Resep Tempe Lezat dan Sehat Paling Legendaris

Resep Tempe Paling Legendaris – Terutama bagi Anda yang vegetarian, mengkonsumsi tempe merupakan cara terbaik dalam memenuhi kebutuhan protein, terutama protein nabati yang menjadi pengganti protein hewani. Dan mungkin bagi kebanyakan orang, khususnya yang tidak suka ribet, pasti lebih memilih untuk membeli tempe yang sudah jadi dan siap untuk diolah.

Padahal sebenarnya membuat tempe sendiri bukanlah hal yang sulit untuk dilakukan asalkan mengikuti step yang tepat dan benar, dan harus sabar juga karena proses membuatnya yang cukup lama. Dan tentunya keuntungan dari membuat tempe sendiri adalah lebih higienis, lebih sehat dan lebih hemat. Nah, untuk anda yang tertarik membuat tempe sendiri di rumah, berikut kami bagikan step by step resepnya. Silahkan disimak, dan jangan sampai ada tahapan yang terlewatkan.

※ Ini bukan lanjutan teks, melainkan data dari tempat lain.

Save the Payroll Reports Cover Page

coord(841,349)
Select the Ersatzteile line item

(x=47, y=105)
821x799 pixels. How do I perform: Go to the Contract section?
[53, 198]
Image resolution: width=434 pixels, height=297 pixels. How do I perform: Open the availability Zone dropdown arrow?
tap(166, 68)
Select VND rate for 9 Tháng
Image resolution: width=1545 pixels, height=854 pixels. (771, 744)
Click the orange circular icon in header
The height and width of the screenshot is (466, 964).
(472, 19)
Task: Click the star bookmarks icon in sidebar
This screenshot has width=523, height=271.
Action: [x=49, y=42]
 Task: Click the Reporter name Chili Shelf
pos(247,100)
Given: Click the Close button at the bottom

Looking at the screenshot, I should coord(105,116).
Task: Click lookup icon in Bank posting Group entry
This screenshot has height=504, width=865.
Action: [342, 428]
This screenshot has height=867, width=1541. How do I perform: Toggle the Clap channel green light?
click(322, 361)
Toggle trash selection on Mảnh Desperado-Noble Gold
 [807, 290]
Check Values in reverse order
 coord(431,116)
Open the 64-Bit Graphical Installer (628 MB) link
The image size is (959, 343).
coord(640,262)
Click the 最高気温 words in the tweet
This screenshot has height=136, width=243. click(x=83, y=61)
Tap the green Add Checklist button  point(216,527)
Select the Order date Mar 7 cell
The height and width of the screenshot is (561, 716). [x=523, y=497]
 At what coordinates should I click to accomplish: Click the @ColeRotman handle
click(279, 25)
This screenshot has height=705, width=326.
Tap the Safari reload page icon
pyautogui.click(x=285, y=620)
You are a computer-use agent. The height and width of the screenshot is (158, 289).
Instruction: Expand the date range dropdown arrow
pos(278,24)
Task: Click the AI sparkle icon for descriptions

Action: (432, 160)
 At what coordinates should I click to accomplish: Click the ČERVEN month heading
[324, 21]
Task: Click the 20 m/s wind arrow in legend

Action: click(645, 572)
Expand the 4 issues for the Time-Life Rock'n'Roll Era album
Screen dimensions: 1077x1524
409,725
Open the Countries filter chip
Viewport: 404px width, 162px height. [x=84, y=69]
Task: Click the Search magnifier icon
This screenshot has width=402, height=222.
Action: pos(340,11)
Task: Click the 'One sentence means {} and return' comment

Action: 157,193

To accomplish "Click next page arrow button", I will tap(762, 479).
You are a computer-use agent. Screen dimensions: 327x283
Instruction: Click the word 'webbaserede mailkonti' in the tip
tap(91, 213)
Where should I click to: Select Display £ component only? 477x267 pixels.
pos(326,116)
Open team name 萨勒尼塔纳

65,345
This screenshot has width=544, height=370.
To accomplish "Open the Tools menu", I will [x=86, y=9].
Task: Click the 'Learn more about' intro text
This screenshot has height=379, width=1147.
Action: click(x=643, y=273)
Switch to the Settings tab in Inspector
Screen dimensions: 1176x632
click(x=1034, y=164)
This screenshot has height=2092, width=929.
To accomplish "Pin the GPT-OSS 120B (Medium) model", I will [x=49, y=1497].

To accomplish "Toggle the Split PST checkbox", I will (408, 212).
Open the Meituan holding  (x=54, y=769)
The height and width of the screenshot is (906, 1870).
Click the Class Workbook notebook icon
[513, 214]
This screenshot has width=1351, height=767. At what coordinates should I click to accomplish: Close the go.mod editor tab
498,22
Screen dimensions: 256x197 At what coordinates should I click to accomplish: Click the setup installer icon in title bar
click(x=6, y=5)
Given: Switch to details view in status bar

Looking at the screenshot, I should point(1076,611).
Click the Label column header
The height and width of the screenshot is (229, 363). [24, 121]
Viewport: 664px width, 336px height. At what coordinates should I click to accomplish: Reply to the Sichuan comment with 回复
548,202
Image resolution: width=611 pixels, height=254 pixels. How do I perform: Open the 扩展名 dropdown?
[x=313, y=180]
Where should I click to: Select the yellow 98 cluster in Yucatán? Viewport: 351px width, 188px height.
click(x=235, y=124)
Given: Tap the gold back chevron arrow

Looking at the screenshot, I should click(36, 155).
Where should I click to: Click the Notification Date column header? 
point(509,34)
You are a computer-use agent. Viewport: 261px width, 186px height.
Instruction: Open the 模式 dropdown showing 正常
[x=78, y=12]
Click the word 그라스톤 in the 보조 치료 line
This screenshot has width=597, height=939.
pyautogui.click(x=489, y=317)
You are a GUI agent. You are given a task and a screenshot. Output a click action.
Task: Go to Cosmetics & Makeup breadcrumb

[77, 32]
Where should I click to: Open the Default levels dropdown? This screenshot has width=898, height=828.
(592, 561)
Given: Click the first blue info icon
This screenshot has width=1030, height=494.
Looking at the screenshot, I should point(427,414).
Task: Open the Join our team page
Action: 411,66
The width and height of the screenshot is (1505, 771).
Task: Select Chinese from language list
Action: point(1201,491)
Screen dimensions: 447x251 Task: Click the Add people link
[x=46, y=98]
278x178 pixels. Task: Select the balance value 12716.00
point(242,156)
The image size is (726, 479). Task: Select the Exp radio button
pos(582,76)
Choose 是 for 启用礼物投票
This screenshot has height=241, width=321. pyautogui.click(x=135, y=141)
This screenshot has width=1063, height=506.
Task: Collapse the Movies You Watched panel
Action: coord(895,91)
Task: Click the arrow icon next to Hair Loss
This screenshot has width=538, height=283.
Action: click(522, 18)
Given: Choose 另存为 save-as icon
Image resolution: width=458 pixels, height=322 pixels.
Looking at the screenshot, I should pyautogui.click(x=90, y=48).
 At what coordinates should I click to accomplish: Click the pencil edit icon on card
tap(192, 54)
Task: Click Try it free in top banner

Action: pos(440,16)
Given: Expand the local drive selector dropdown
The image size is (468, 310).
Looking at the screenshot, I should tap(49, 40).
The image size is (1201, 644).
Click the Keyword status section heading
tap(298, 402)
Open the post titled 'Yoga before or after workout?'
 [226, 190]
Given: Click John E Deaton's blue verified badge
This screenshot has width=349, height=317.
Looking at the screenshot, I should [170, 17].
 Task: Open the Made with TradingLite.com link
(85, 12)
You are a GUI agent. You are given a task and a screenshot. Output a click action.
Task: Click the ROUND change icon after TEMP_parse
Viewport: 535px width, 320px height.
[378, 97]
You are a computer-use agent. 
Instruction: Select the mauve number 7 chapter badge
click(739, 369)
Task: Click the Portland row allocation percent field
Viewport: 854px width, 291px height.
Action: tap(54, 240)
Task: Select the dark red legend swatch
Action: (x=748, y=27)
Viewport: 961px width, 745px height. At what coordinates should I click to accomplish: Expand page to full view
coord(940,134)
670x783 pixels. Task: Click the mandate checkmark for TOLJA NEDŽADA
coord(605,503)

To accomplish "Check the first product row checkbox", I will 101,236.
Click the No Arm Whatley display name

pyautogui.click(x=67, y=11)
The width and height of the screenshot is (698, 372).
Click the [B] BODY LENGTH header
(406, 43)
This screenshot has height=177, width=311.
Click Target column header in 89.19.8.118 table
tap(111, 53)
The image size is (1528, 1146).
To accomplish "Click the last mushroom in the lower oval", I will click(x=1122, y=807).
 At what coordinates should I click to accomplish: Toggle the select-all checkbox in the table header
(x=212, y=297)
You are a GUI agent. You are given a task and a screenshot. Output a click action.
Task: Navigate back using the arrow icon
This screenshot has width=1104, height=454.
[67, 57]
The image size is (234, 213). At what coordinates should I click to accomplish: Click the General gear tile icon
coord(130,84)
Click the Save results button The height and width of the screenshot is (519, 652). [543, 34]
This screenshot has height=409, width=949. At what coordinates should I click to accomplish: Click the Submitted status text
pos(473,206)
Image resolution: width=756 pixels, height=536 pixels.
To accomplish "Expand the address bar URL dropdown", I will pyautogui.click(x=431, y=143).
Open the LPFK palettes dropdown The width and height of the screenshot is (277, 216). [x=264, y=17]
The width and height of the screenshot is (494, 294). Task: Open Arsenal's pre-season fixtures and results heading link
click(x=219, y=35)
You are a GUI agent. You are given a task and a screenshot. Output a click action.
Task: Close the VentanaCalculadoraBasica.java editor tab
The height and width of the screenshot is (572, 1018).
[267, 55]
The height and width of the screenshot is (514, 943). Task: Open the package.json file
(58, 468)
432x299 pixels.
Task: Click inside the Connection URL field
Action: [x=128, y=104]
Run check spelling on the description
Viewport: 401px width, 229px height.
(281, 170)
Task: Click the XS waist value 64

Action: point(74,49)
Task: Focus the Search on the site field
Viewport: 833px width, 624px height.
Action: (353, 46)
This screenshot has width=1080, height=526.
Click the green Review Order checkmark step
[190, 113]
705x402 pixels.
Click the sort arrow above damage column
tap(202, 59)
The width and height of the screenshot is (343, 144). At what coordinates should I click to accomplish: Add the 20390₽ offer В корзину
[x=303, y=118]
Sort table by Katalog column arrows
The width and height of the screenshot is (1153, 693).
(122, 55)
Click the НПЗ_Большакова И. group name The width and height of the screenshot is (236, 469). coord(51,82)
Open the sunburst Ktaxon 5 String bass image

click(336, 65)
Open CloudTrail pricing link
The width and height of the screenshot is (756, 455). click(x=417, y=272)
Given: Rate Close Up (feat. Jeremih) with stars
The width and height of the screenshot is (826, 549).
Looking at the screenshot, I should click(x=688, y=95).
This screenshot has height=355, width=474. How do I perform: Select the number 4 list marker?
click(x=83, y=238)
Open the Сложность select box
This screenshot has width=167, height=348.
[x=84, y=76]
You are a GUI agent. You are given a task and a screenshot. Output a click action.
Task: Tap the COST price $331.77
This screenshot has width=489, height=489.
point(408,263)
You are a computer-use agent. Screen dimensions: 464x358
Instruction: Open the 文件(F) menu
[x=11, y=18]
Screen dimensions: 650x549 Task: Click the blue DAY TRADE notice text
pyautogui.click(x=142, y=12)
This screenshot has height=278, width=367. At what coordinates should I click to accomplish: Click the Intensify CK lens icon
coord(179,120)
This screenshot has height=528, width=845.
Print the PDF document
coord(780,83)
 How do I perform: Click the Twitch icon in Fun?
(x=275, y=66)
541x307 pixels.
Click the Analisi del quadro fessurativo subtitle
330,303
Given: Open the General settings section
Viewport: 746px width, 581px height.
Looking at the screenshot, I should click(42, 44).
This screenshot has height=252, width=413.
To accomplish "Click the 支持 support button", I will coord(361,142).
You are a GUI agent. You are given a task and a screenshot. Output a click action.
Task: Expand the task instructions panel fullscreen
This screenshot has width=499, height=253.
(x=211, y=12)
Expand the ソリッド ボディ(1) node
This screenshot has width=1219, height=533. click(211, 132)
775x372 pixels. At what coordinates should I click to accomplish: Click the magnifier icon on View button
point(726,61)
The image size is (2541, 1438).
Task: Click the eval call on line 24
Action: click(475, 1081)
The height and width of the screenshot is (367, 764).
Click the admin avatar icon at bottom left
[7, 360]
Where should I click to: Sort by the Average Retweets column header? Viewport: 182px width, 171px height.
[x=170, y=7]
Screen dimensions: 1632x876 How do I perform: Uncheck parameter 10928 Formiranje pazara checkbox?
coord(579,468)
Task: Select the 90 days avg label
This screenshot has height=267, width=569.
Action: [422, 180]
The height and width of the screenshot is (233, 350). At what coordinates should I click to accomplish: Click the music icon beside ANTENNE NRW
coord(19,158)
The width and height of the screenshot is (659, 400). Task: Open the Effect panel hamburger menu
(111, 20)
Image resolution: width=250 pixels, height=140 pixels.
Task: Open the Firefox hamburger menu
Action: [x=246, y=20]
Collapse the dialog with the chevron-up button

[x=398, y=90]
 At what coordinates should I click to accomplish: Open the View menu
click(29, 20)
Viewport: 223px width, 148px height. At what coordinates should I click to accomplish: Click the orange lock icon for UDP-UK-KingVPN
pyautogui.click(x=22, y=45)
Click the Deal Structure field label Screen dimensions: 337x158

Resep dan Cara Membuat Tempe Paling Legendaris Yang Lezat

Resep Tempe Paling Legendaris
Resep Tempe Paling Legendaris

Bahanyang Dibutuhkan

  1. Kedelai putih 5 kg, cuci bersih
  2. Bibit tempe atau ragi tempe 5 gr
  3. Air bersih secukupnya

Alat untuk Pembuatan Tempe

  • Panci ukuran sedang
  • Kompor
  • Tampah bersih 2 buah saja
  • Ember plastic
  • Plastik untuk pembungkus
  • Kertas dan daun pisang yang sudah dibersihkan

Cara dan Proses Pembuatan Tempe

  1. Siapkan semua alat dan bahan.
  2. Pilihlah kedelai yang paling baik, jangan sampai ada yang busuk, pilah secara teliti jika ada yang busuk langsung dibuang.
  3. Cuci kedelai yang sudah dipilihi dengan air bersih.
  4. Panaskan air hingga mendidih, rebus kedelai yang telah dicuci selama 30 menit.
  5. Angkat dan dinginkan, biarkan kedelai mendingin di dalam air rebusan tadi.
  6. Masukkan 10 ml asam laktat yang berfungsi untuk menambah pH=5, yang berfungsi agar mendaptkan kualitas tempe yang terbaik. Diamkan selama 12 jam.
  7. Setelah 12 jam, cuci ulang dan buang kulit kedelainya.
  8. Setelah itu rebus kembali dengan air bersih selama 90 menit.
  9. Angkat lalu tiriskan.
  10. Setelah ditiriskan dan kedelai sudah mendingin, masukkan ragi dan aduk secara merata.
  11. Bungkus kedelai dengan plastik atau daun pisang sesuai selera saja. Apabila menggunakan plastik, tusuk-tusuk dengan lidi secara merata untuk ventilasi saat fermentasi.
  12. Simpan selama 23-30 jam hingga proses fermentasi/peragian selesai.
  13. Maka tempe pun siap untuk dikonsumsi maupun dipasarkan.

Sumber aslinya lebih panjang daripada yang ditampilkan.